ティム・マルコーによる暴露を聞いていたのは国内の人間だけではない。
アメストリスは軍事国家であり、今この時も国境線では血みどろの戦争が繰り広げられている。
周辺国家が諜報員を送り込むなど当然の采配であるし、偶然立ち寄っているだけの外国人もいるだろう。
リン・ヤオのように、目的を持って密入国しているような者も、国内には確かに存在する。
シン国第十二皇子は継承権争いを勝ち抜くために、伝説の遺物である賢者の石を求め、錬金術大国であるアメストリスまで遥々足を運んでいた。
そしてその目的は、軍の暗部がラジオで暴露されていたことにより、明確な方向性を獲得することになる。
語られていた中に完全なる存在を示す言葉があったのを彼らは聞き逃さなかった。
錬丹術においてそう評されるのは彼らの求める伝説の遺物。
実態は軍で精製されていたという、非人道的な研究の末に作り出された悪魔の至宝。
だがそのような代物であっても皇帝の関心を引くには十分であり、なおかつ軍が保有していることから所在さえもある程度予想が立てられる。
軍の実験場とされ滅んだイシュヴァールなる部族に、思うところがないわけではない。
だがその犠牲になった人々の重さであっても、彼にとって一族の者たちと釣り合うものではない。
渡りに船とはこのことであり、あとは混乱の続く軍からソレを盗み出すだけ。
当然軍も警戒しているだろう。それがどれほど困難かは想像に難くない。
だが、あるかないかも分からない伝説を追い求めるよりは遥かに現実的だ。
あるいはその暴露の内容が記されているという書籍を持ち帰ってもいい。
ここまで騒動になっているのであれば、書店から姿を消すのも時間の問題だろう。
石の奪取を諦めるつもりはないが、確保するのは早い方がいいはずだ。
順当に考えるならまずは書籍を確保しておき、そこに記された情報から忍び込む先に当たりをつけるのが最良だろうか。
かくして、一族を導く若き王者は方針を固める。
「ランファン、ラジオで言っていた本を探してくれ。暴露騒動なら民衆が買い求めて人だかりが出来ているはずだ」
「はっ!」
不幸だったのは彼らの出身がアメストリスではなかったことだろう。
両国では使用されている言語が異なり、彼もその部下もアメストリス語を学んではいるが、完璧ではない。
「【むちむち錬禁術師ライザと変態錬禁術師ティムコー】……訛ってはいるが錬禁術は錬金術、この国の錬丹術だろう。ライザとティムコーは人名。だが【むちむち】に【変態】……これはどういう意味だ?」
「国家錬金術師なる者は国から称号を与えられると聞きます。【むちむち】と【変態】がそれに当たるのではないでしょうか?」
つまるところ、エロ本でしか使われないような淫語がどのような言葉で表現されているのか、彼らは知らなかった。

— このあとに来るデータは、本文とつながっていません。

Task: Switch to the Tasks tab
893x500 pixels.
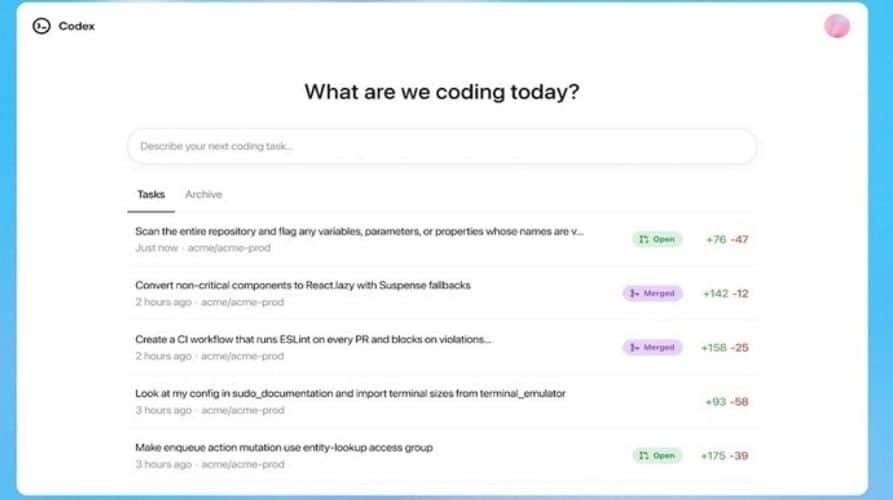Action: 151,195
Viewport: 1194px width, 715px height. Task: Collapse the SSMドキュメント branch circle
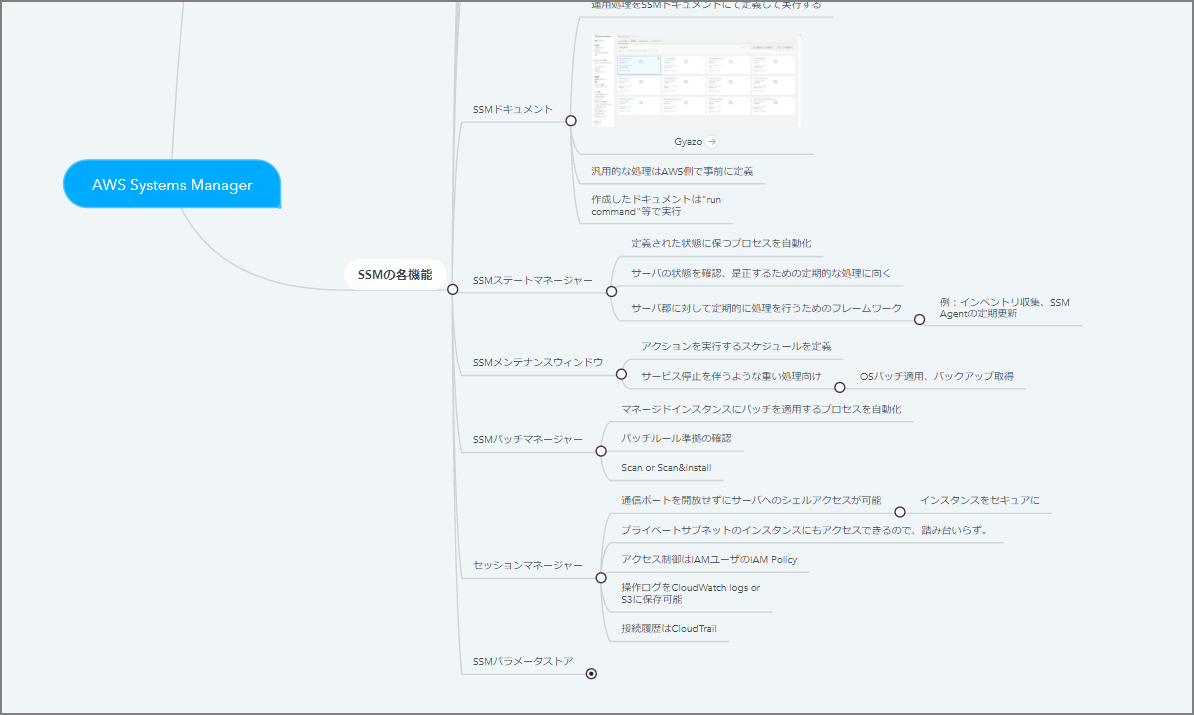[571, 120]
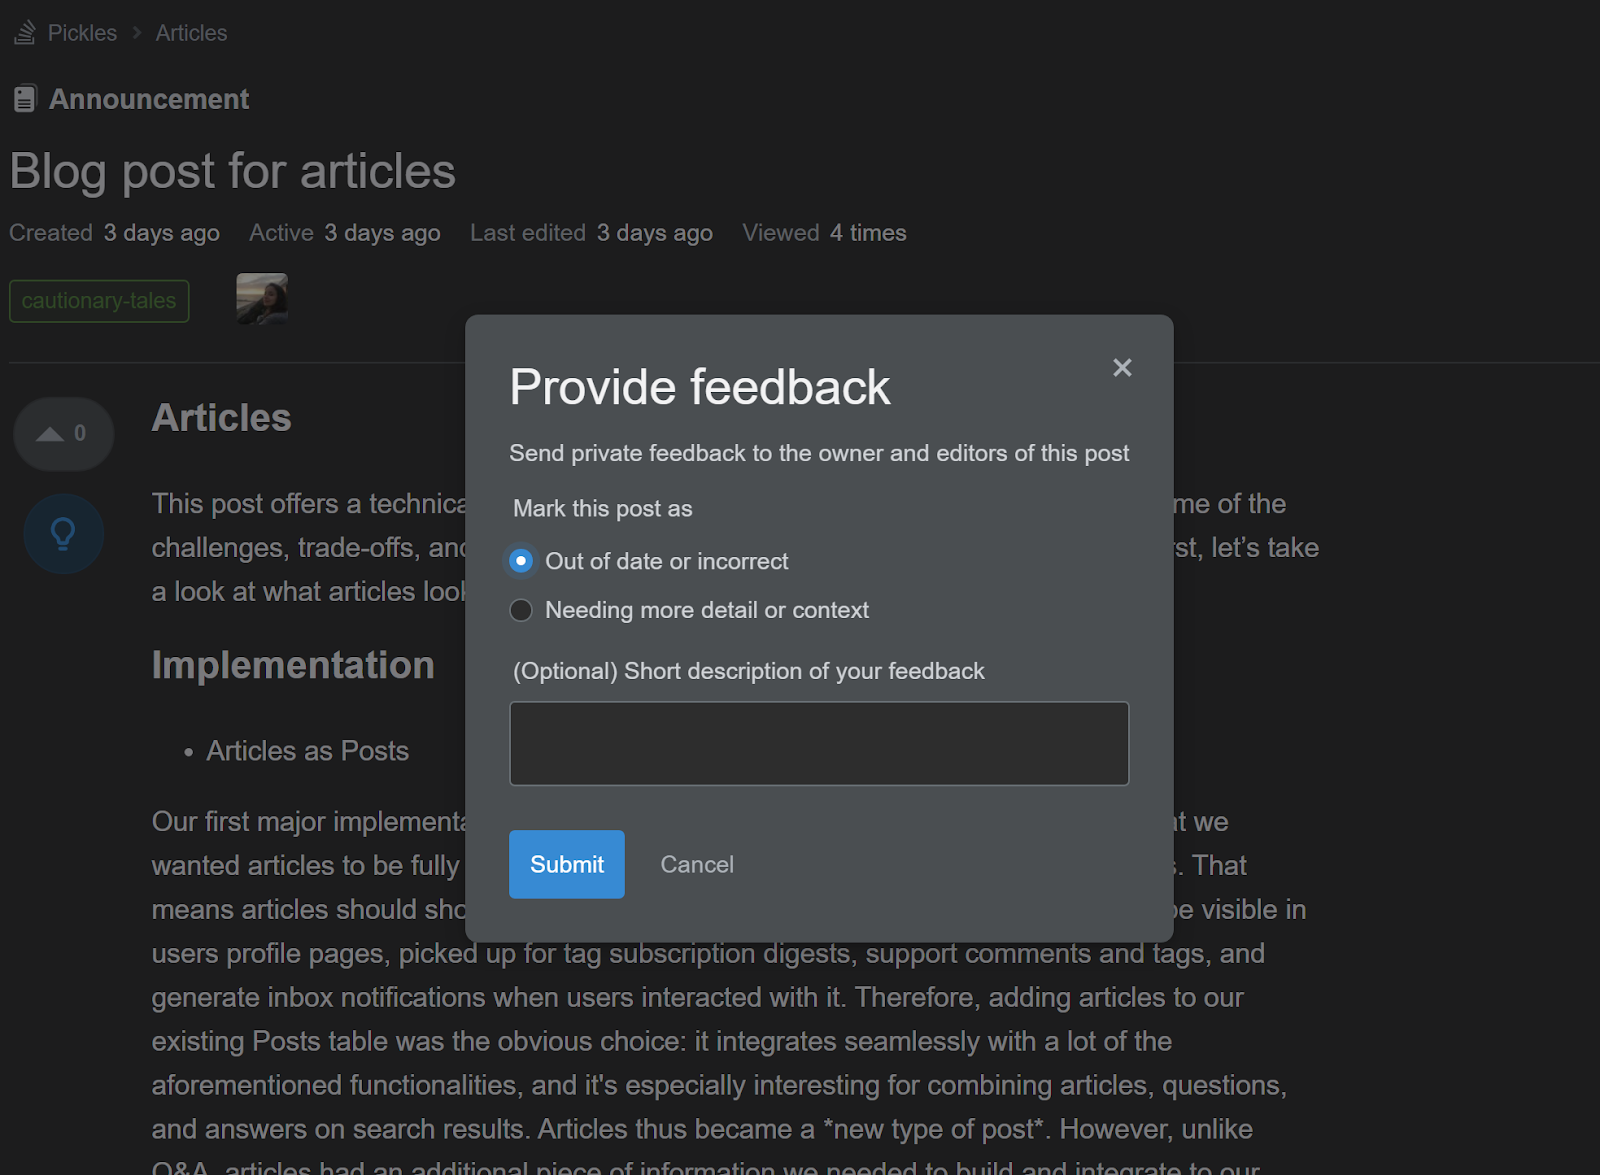Focus the short description feedback text box
The image size is (1600, 1175).
(x=818, y=743)

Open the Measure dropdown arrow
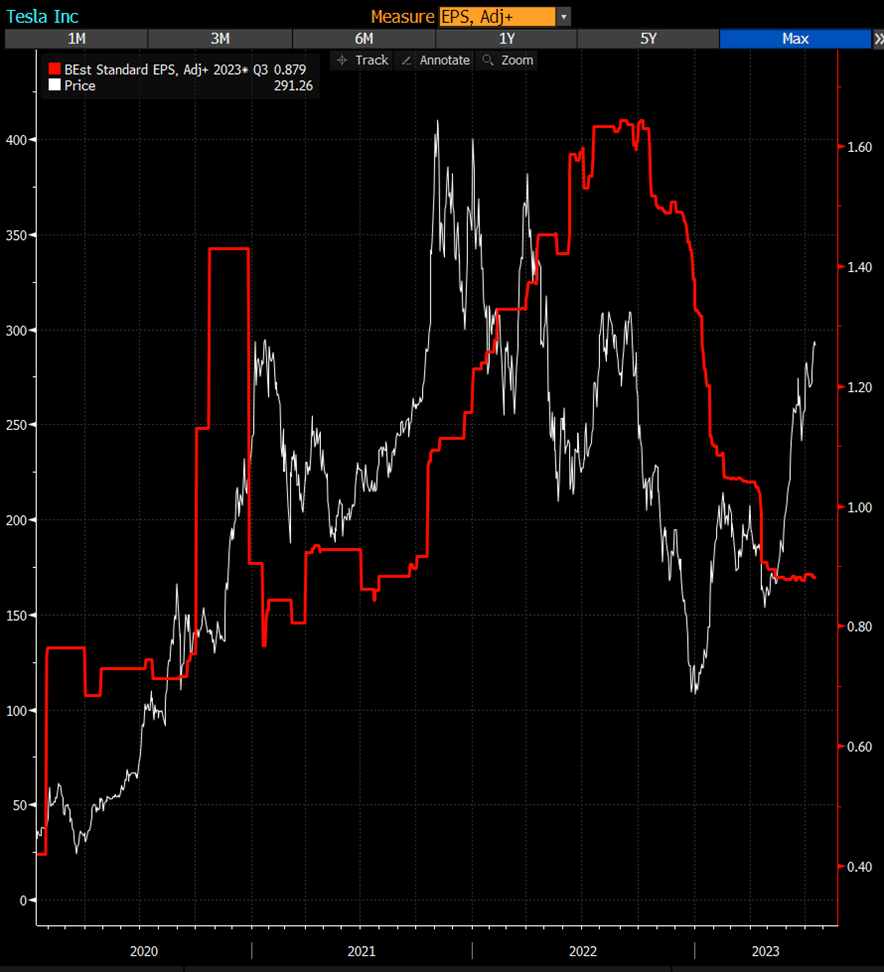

暴露に用いられた書物がどのようなものなのか、ラジオから流れてくる不確かな言語での情報では精査できなかったのだ。
「完全なる存在を示すのは【ふたなり】……女性の肉体に【OCHINCHIN】を……まずいな、分からん言葉が多過ぎる。辞書のひとつでも持ってくるべきだったか?」
「若、書物の解読は国に帰ってからでよろしいかと。我らも錬丹術に関しては門外漢、今は石を手に入れることに集中すべきでしょうな」
残った男二人は手持ち無沙汰に手元にある情報から本の内容を予想する。
ラジオの情報でも不明瞭な部分は多かった。やはり錬丹術と言うべきか、専門的な用語が多く使われていたのだろうか。
だが辞書でもなければ言葉の壁が簡単に埋まることはなく、錬丹術……延いてはシンの情報が意図的に排除されているこの国では対応する辞書など見つかるはずもなく、あったとしてもエロ本で使われるような用語にまで対応しているかは謎であった。
彼らは総じて能力が高かった。
異国の地に一族の命運をかけて密入国してくるくらいには高かった。
一度だけ耳にした【むちむち錬禁術師ライザと変態錬禁術師ティムコー】も【変態錬禁術師ティムコー ~ふたなり少女のつくりかた~】も、オウム返しに繰り返す程度であれば記憶することが出来てしまった。
目的のためには時として情を排さねばならない。
彼らはそれが意味するところを遠からず理解することになるだろう。
意味は分からなくても本のタイトルなのだから店で聞けばいいのだと。
シンの皇子は護衛の女の子にエロ本を買いに走らせたのである。